Errors and Exceptions

In this section we shall cover the types of errors and exceptions which may be thrown or reported during a transactional application and give probable indications of their causes.

Š       NO_MEMORY: the application has run out of memory (thrown an OutOfMemoryError) and ArjunaTA has attempted to do some cleanup (by running the garbage collector) before re-throwing the exception. This is probably a transient problem and retrying the invocation should succeed.

Š       com.arjuna.ats.arjuna.exceptions.FatalError: an error has occurred which means that the transaction system must shut down. Prior to this error being thrown the transaction service will have ensured that all running transactions have rolled back. If caught, the application should tidy up and exit.
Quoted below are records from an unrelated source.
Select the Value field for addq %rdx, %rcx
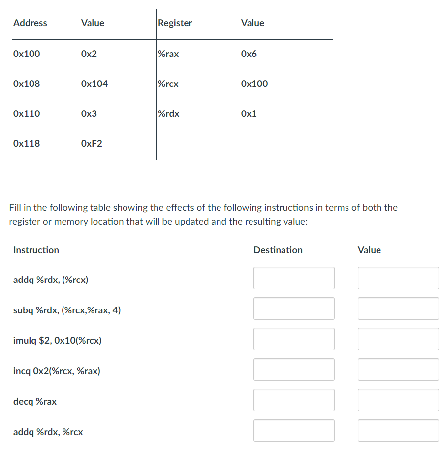pyautogui.click(x=398, y=430)
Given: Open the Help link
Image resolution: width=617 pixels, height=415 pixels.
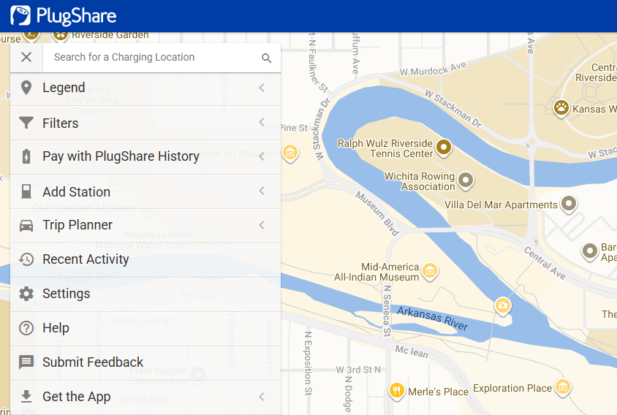Looking at the screenshot, I should point(56,328).
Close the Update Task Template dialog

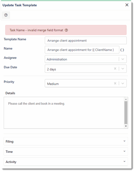127,5
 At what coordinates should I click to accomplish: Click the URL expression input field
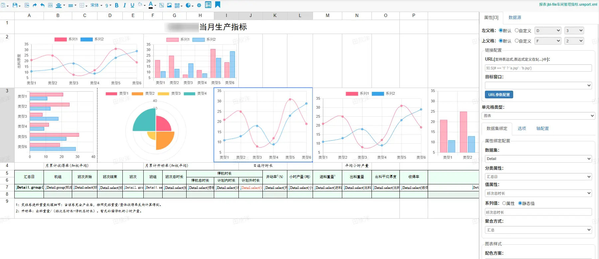point(538,68)
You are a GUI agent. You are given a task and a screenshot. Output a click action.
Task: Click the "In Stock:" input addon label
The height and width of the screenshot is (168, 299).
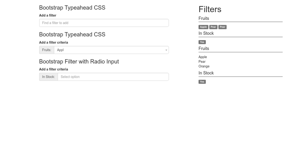(49, 77)
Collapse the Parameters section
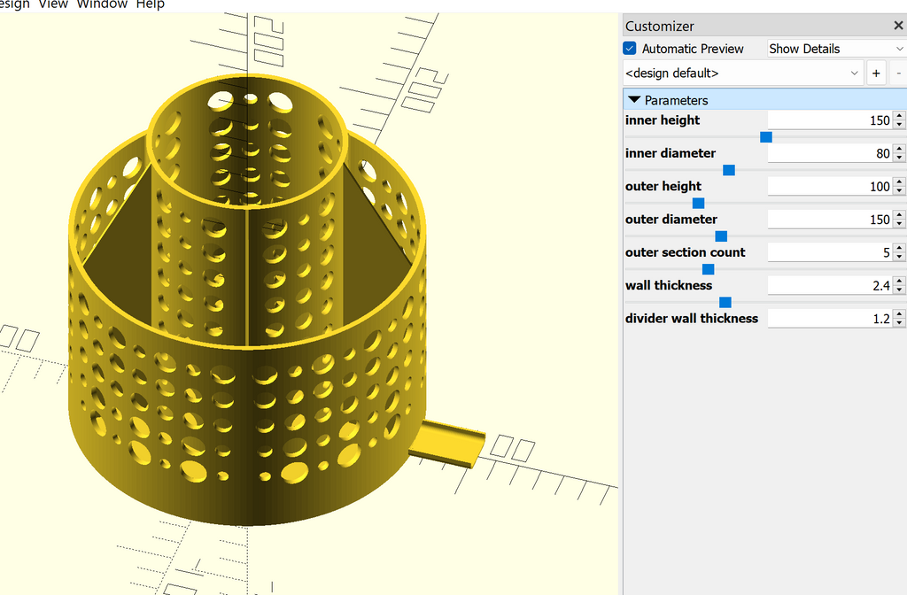907x595 pixels. click(x=634, y=100)
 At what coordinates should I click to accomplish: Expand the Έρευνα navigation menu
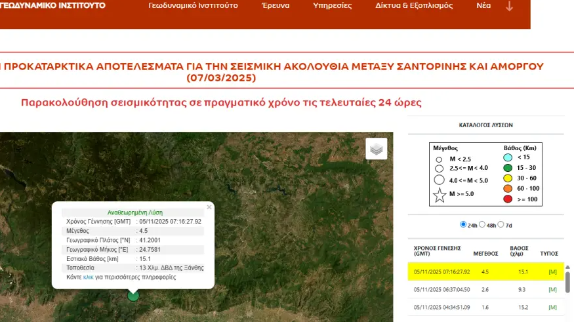(276, 6)
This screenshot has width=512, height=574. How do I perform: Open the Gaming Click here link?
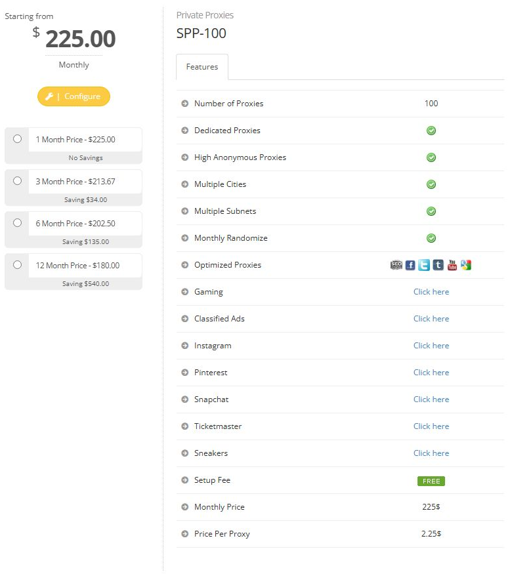click(x=431, y=292)
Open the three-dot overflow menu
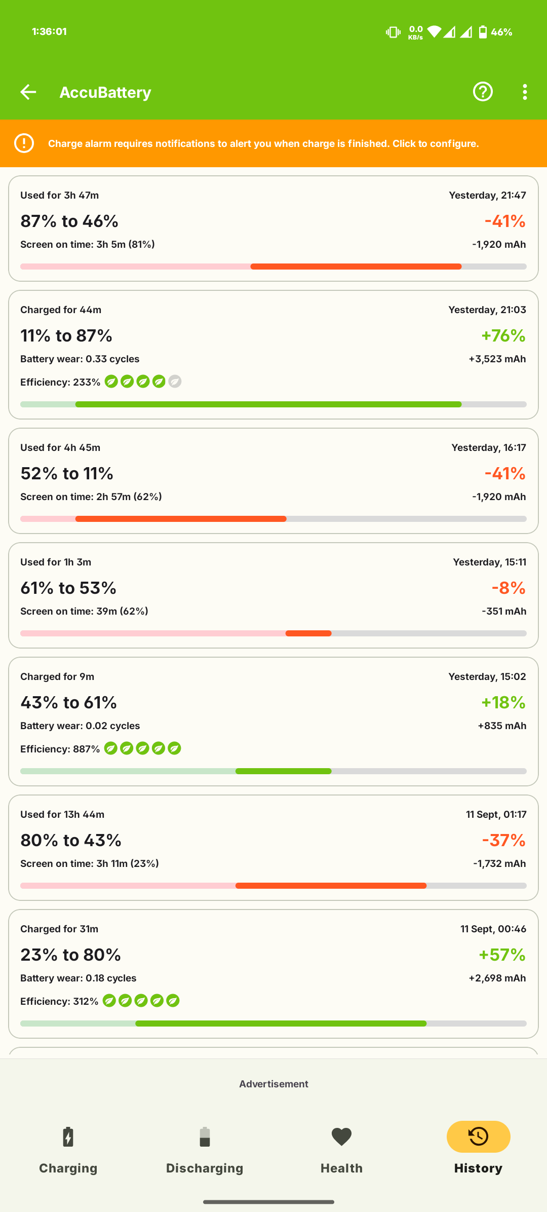 click(x=525, y=92)
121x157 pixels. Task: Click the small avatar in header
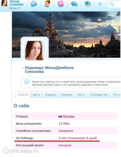(x=4, y=3)
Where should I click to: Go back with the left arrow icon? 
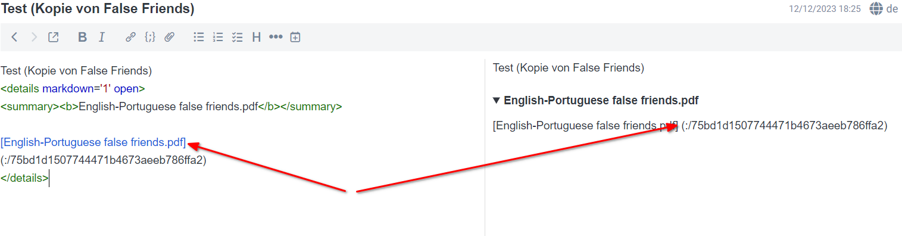point(15,37)

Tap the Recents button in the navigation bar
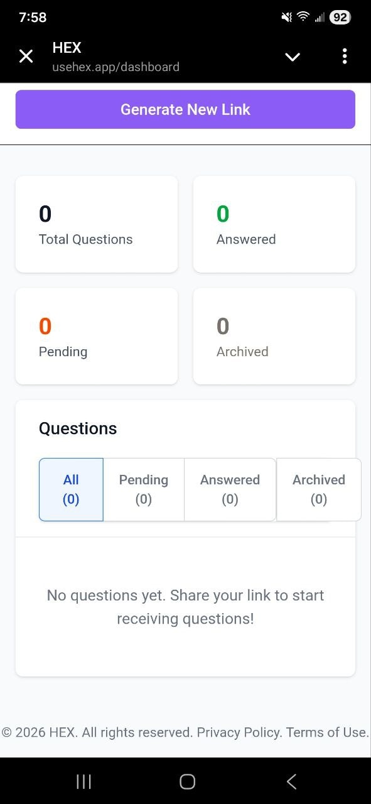[x=83, y=781]
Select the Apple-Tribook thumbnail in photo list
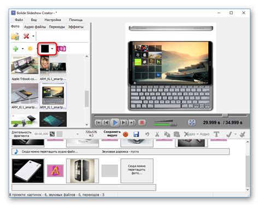259x206 pixels. [25, 68]
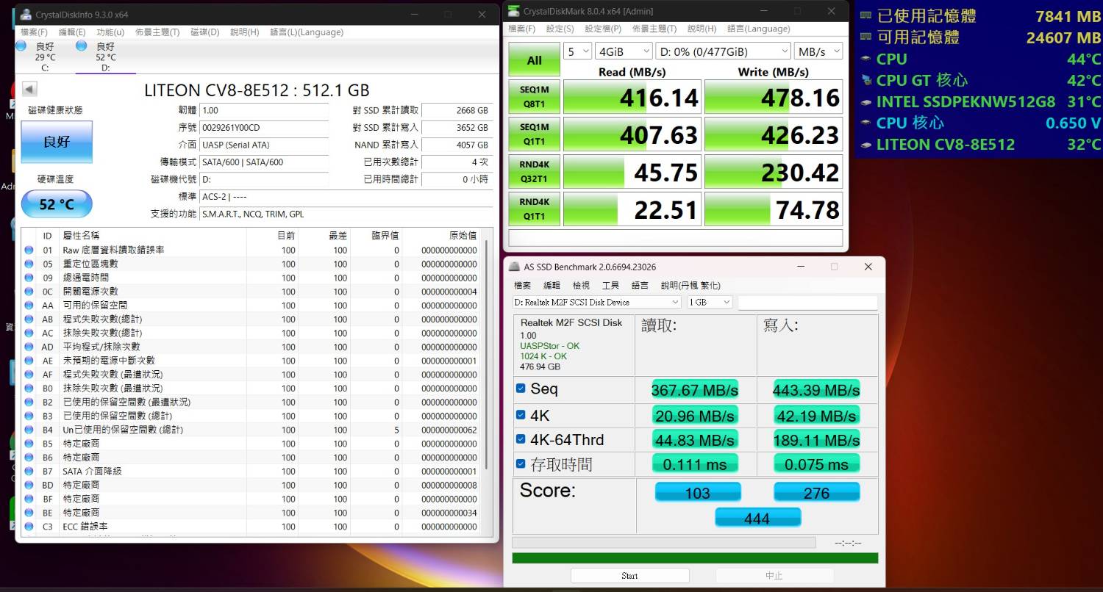Open the Realtek M2F SCSI drive dropdown
This screenshot has height=592, width=1103.
click(x=596, y=302)
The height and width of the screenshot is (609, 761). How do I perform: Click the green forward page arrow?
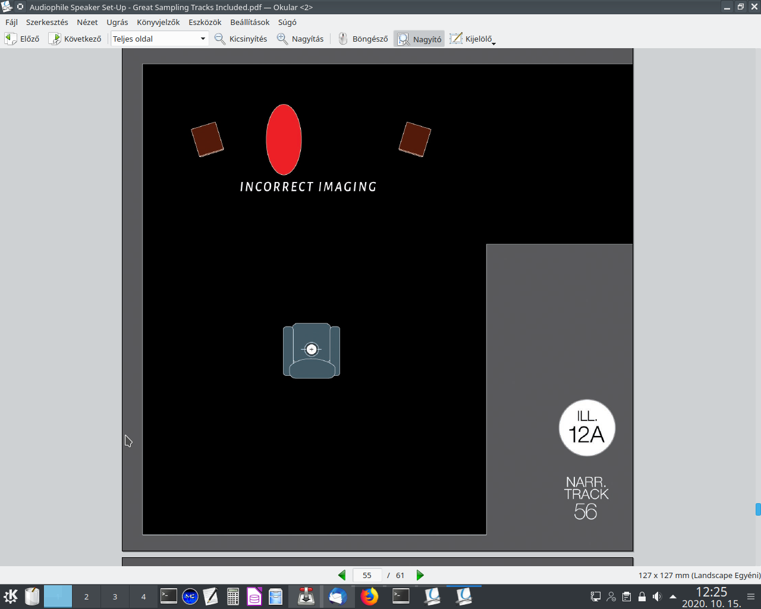point(420,575)
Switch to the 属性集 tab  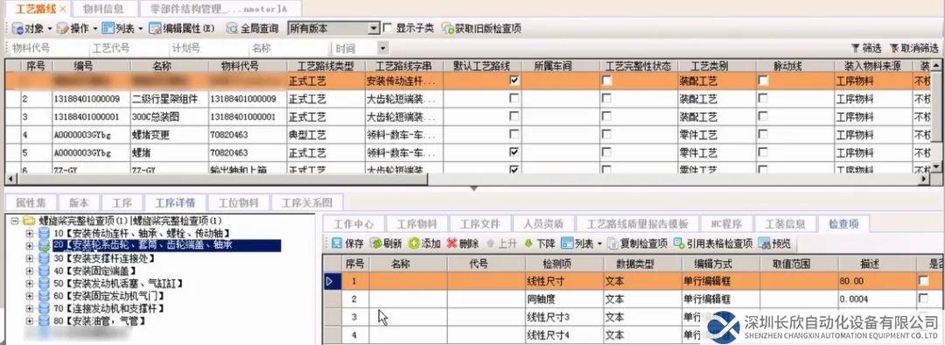click(x=27, y=202)
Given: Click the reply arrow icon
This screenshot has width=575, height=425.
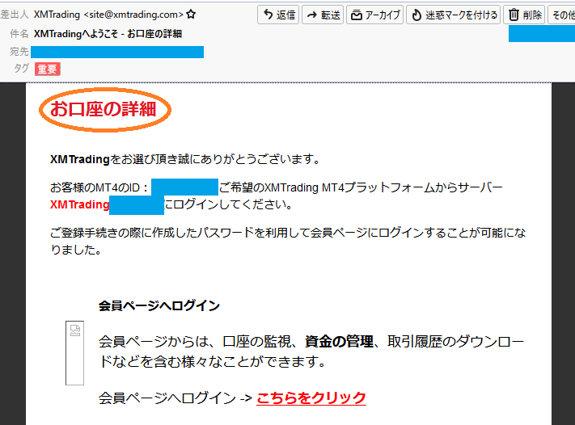Looking at the screenshot, I should [268, 15].
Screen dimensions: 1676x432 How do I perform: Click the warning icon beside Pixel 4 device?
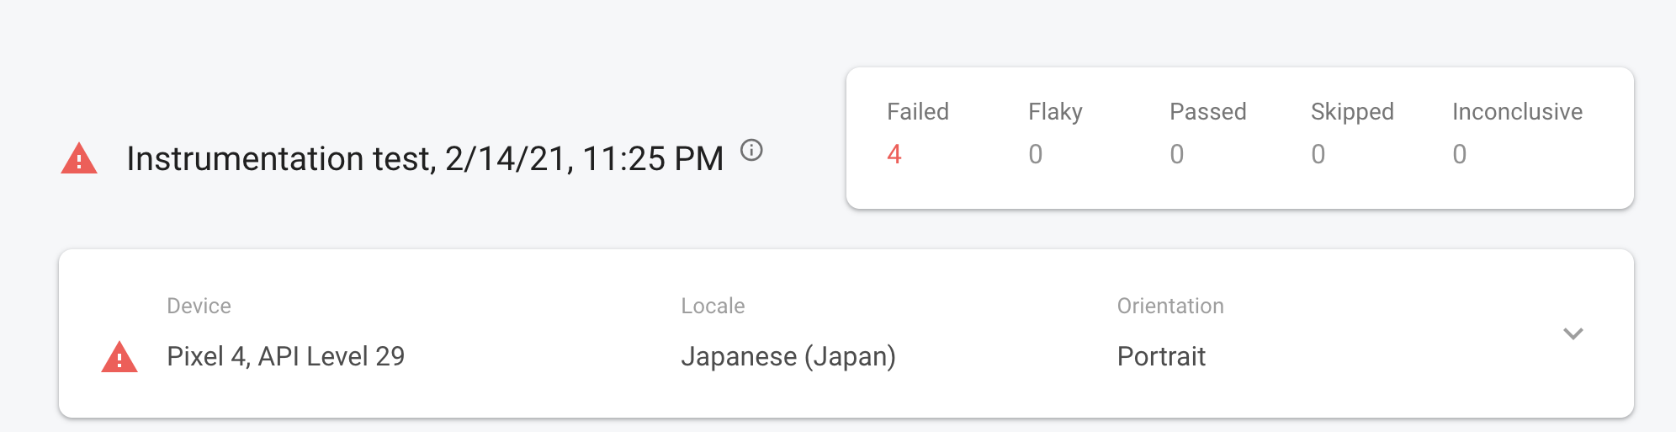pyautogui.click(x=119, y=357)
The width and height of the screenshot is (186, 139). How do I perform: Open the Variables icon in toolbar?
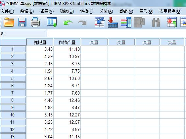126,22
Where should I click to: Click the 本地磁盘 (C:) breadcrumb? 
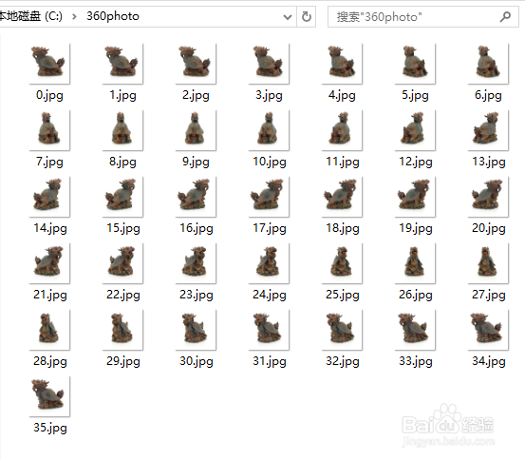[x=30, y=16]
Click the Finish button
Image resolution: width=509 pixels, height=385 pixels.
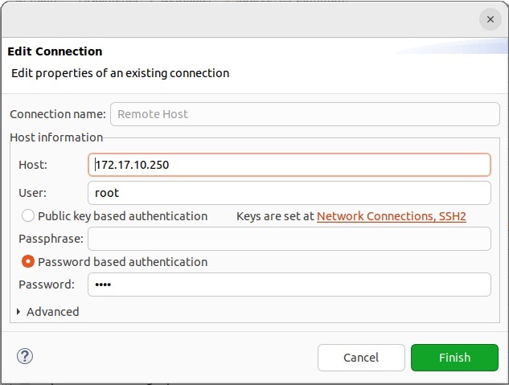coord(454,358)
If further work is attempted, application consistency may be violated.

Š       com.arjuna.ats.arjuna.exceptions.LicenceError: an attempt has been made to use the transaction service in a manner inconsistent with the current licence. The transaction service will not allow further forward progress for existing or new transactions.

Š       com.arjuna.ats.arjuna.exceptions.ObjectStoreError: an error occurred while the transaction service attempted to use the object store. Further forward progress is not possible.

Š       Object store warnings about access problems on states may occur during the normal execution of crash recovery. This is the result of multiple concurrent attempts to perform recovery on the same transaction. It can be safely ignored.

Selecting the JTA implementation

Two variants of the JTA implementation are now provided and accessible through the same interface. These are:

Š       A purely local JTA, which only allows non-distributed JTA transactions to be executed. This is the only version available with the ArjunaTA product.

Š       A remote, CORBA-based JTA, which allows distributed JTA transactions to be executed. This version is only available with the ArjunaJTS product and requires a supported CORBA ORB.

Note:             both of these implementations are fully compatible with the transactional JDBC driver provided with ArjunaTA.

In order to select the local JTA implementation it is necessary to perform the following steps:

1.     make sure the property com.arjuna.ats.jta.jtaTMImplementation is set to com.arjuna.ats.internal.jta.transaction.arjunacore.TransactionManagerImple.

2.     make sure the property com.arjuna.ats.jta.jtaUTImplementation is set to com.arjuna.ats.internal.jta.transaction.arjunacore.UserTransactionImple.

Note:             these settings are the default values for the properties and do not need to be specified if the local implementation is required.